In-depth analysis of HTTP and HTTPS protocols

HTTP

• Meaning: Hypertext Transfer Protocol, acting on the application layer.
• Port used: 80.
• Based on the transport layer protocol: TCP.
• Methods used by HTTP to initiate network requests: GET, POST. The difference between these two methods is as follows:

1. Data transmission using the GET method is not safe, because the transmitted parameters will be placed in the URL, resulting in data exposure; and using the POST method for data transmission is safe, because all operations in the POST are invisible to the user.
2. There is a limit to the length of URL parameters transmitted by the GET method; there is no limit to POST.
3. The GET method can only transmit parameters of ASCII type; POST has no restrictions.
4. The GET method can only use URL encoding; while POST can use multiple encoding methods.
5. GET requests can be actively cached by the browser; POST requests cannot, and need to be set manually.
6. GET parameters are placed in the URL, and POST parameters are placed in the Request Body.
7. The transmission efficiency of the GET method is high; the transmission efficiency of the POST method is low.

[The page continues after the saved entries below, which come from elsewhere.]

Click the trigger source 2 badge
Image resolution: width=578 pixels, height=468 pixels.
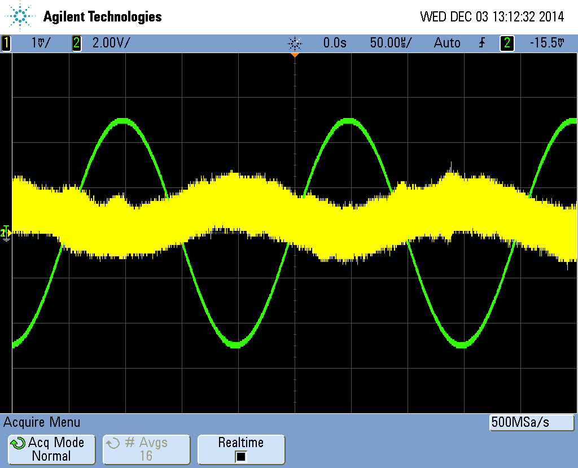pos(507,43)
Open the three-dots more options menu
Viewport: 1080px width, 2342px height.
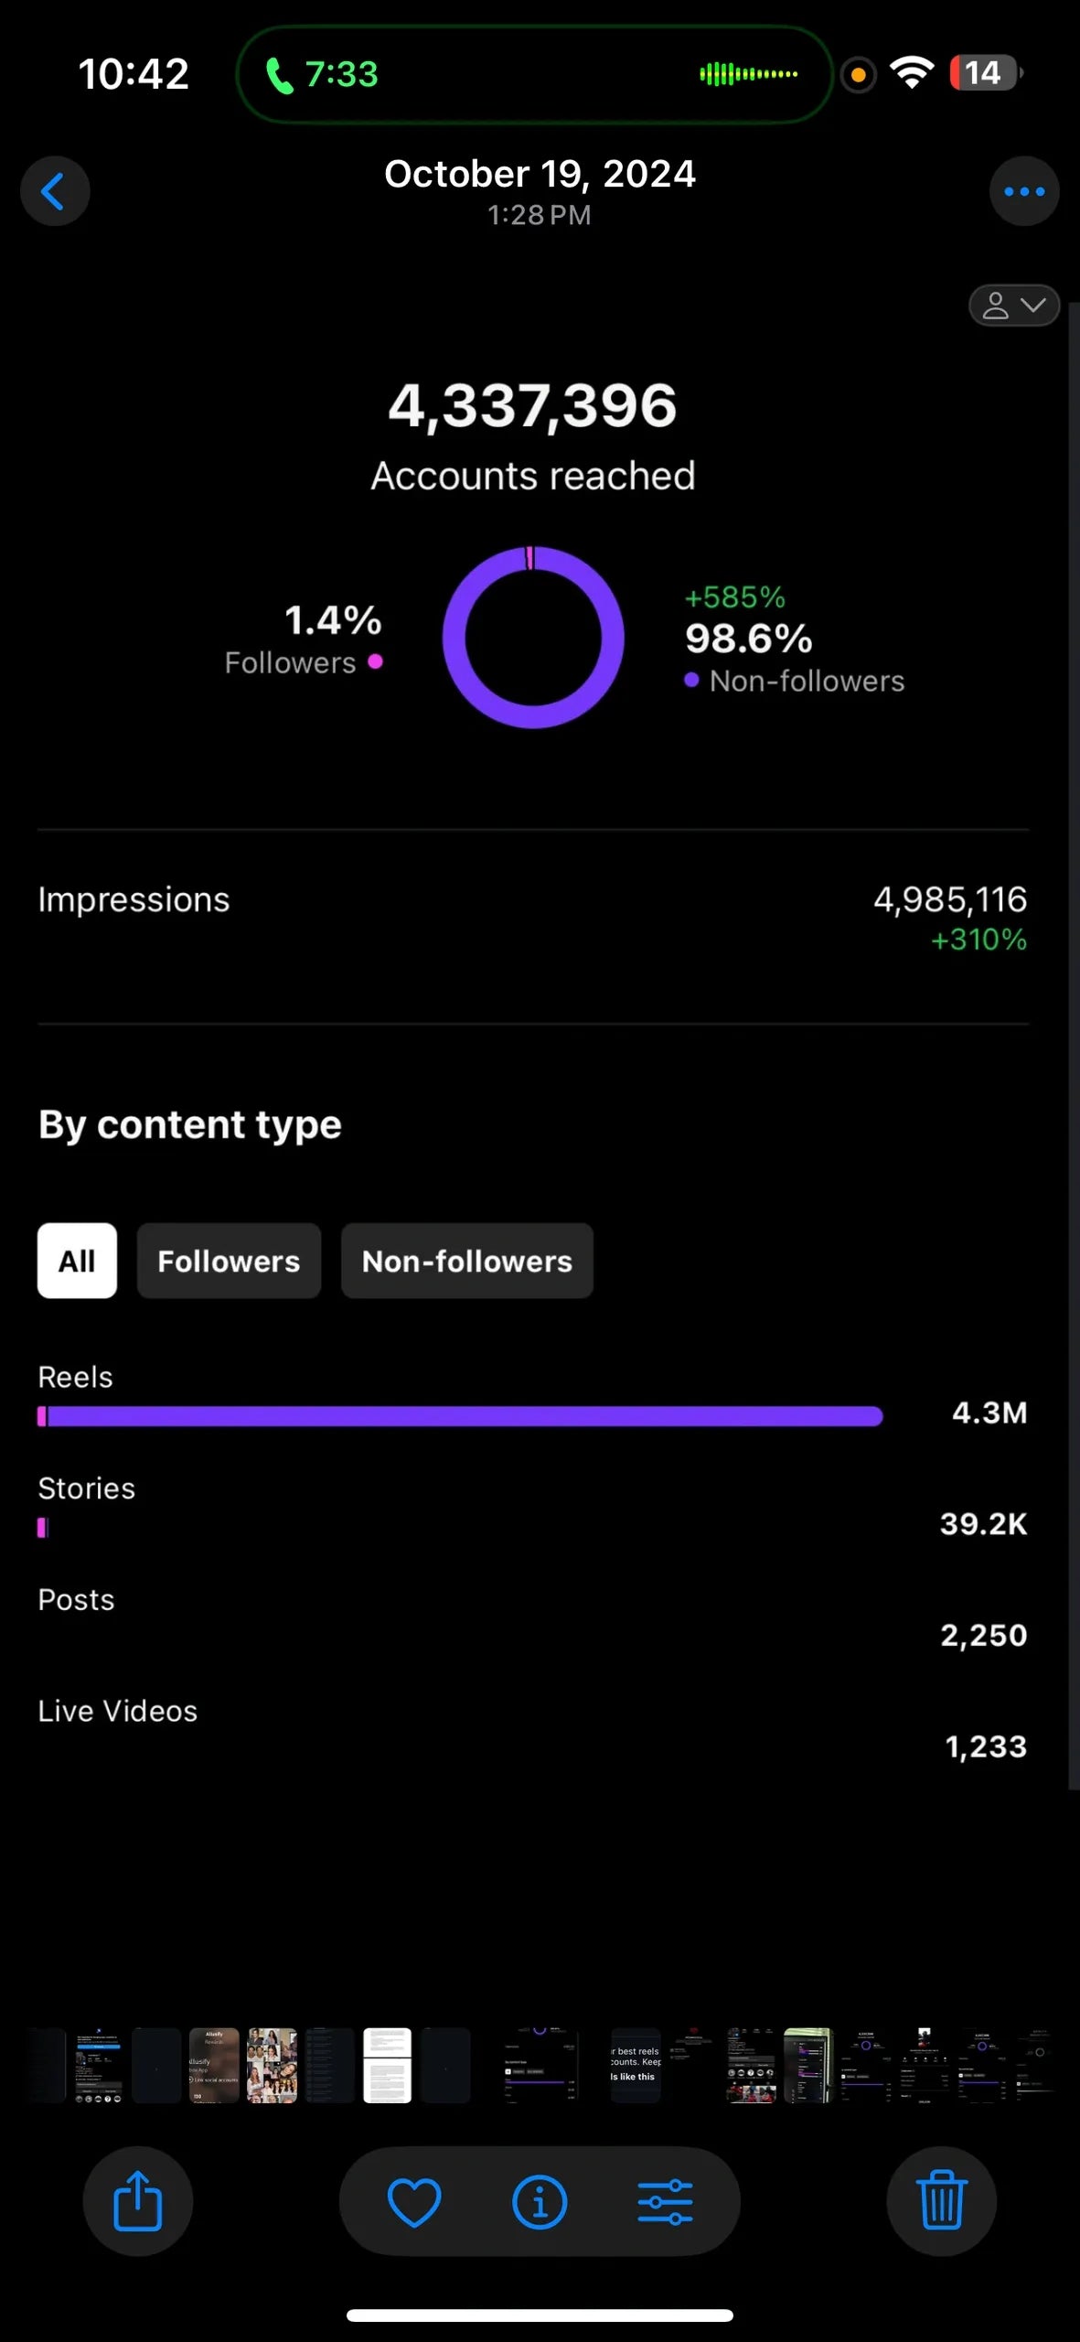[1023, 192]
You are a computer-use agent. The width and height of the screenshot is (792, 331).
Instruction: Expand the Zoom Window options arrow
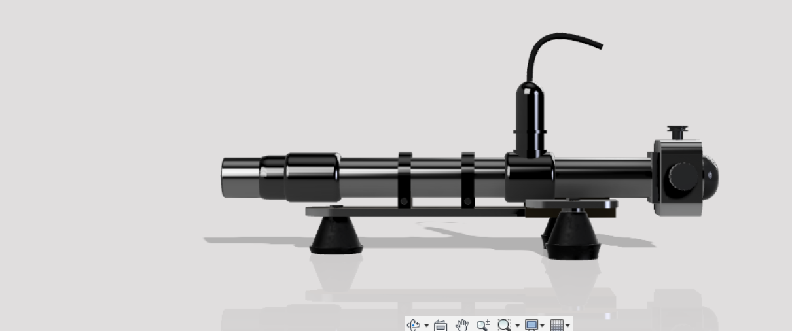(x=517, y=326)
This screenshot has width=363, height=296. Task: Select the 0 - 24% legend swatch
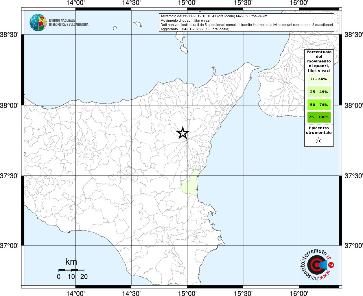point(319,79)

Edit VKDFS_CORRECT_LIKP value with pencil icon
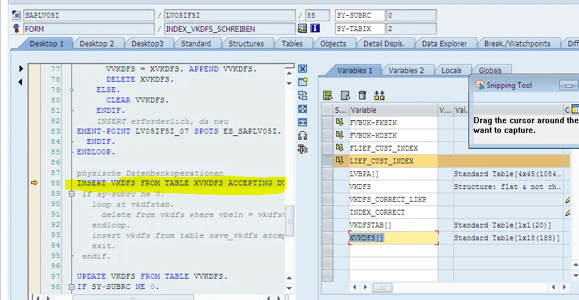point(568,199)
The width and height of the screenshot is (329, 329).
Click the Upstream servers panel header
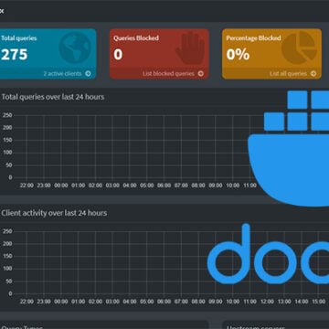point(256,327)
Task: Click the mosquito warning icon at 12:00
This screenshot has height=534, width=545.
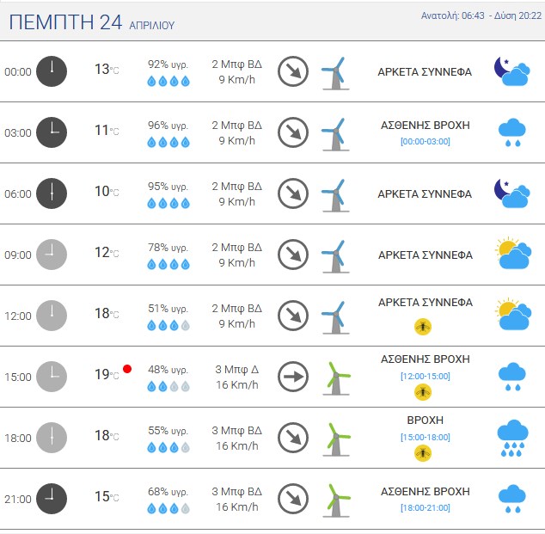Action: [423, 327]
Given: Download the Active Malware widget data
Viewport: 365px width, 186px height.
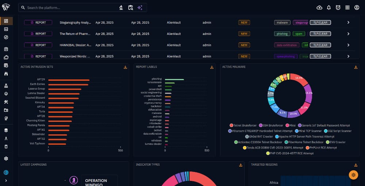Looking at the screenshot, I should tap(356, 67).
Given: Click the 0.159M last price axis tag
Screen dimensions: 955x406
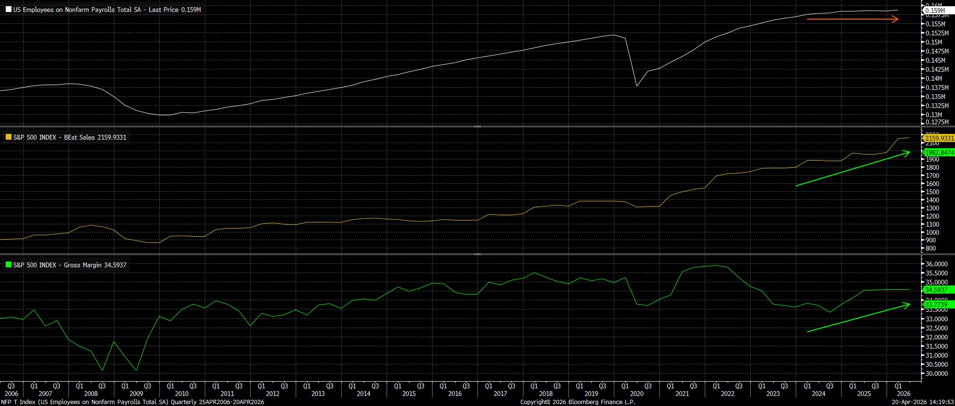Looking at the screenshot, I should tap(935, 11).
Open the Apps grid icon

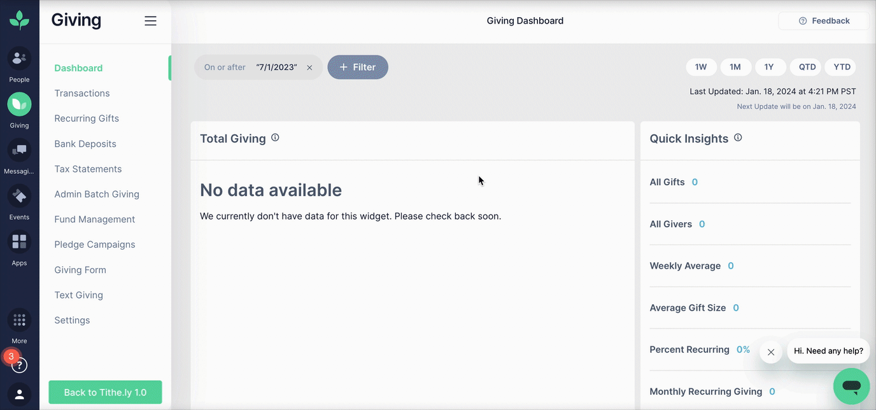pyautogui.click(x=19, y=242)
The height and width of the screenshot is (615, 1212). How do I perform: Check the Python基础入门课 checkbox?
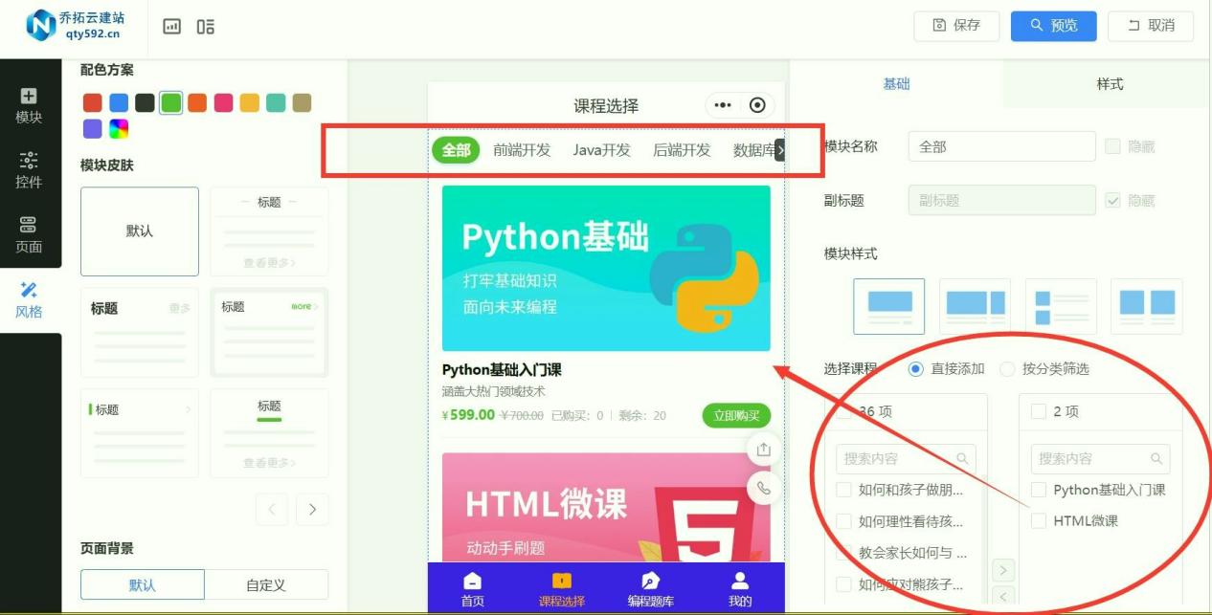[x=1039, y=490]
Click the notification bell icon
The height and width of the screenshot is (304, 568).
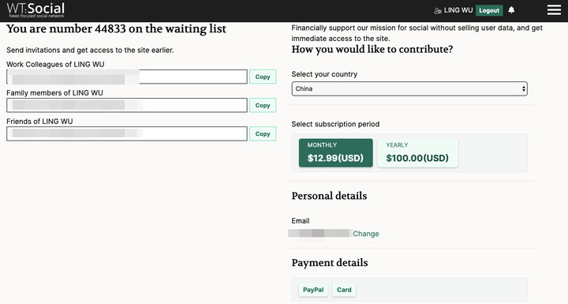pyautogui.click(x=511, y=9)
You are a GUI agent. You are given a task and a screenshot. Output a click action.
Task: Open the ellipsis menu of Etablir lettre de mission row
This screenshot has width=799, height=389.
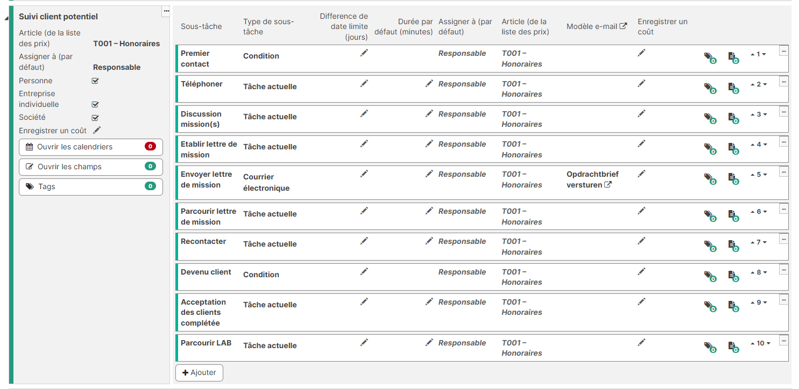pyautogui.click(x=783, y=142)
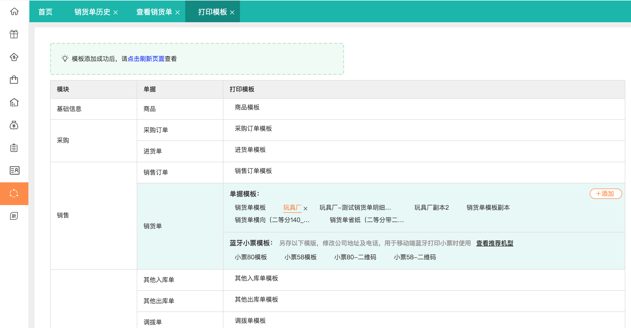Click the home icon in sidebar
This screenshot has height=328, width=631.
coord(14,12)
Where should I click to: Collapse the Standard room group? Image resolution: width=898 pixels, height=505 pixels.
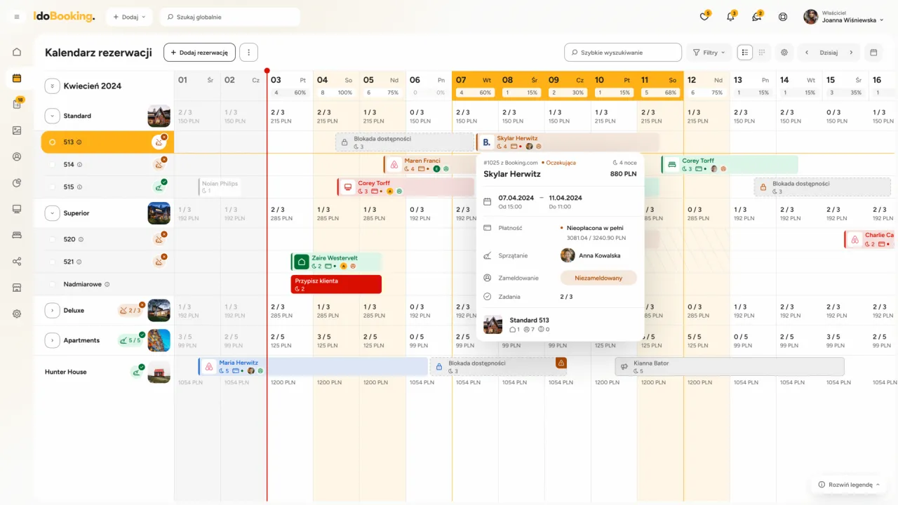52,116

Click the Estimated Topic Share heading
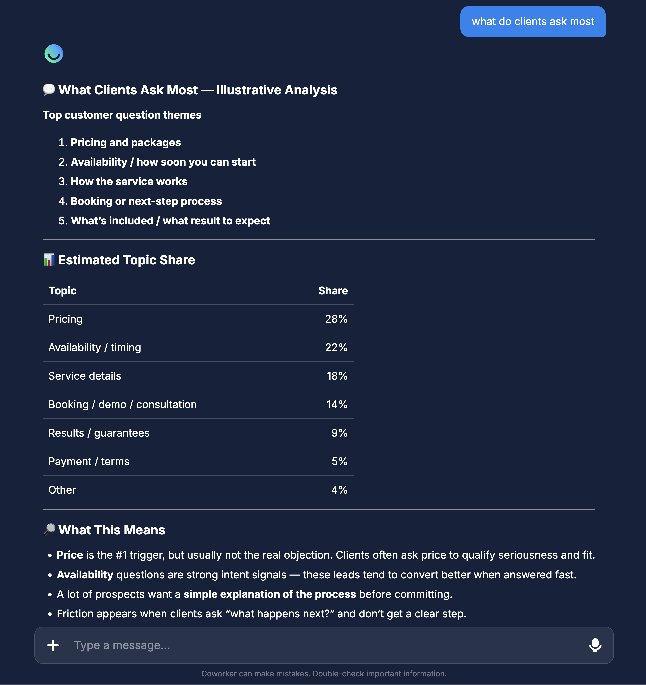[x=126, y=260]
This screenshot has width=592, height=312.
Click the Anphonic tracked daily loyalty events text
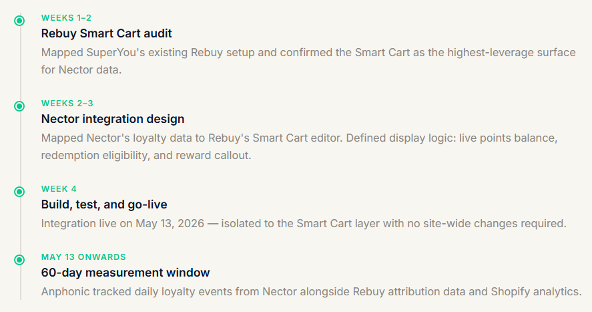coord(312,291)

The first 6 differences are easier to understand, but the seventh difference may be difficult to understand.

Why is GET more efficient?

Because GET only produces one TCP packet, while POST produces two TCP packets. In detail, when a GET request is sent, the browser will send the header information and data together, and the server will respond with 200 (data returned successfully). When a POST request is sent, the browser will first send the header information, and then the server will respond with 100 (indicating that the request has been received), then the browser will continue to send data, and the server will finally respond with 200 (data returned successfully). Because GET has one less step, the time consumption is less and the efficiency is higher.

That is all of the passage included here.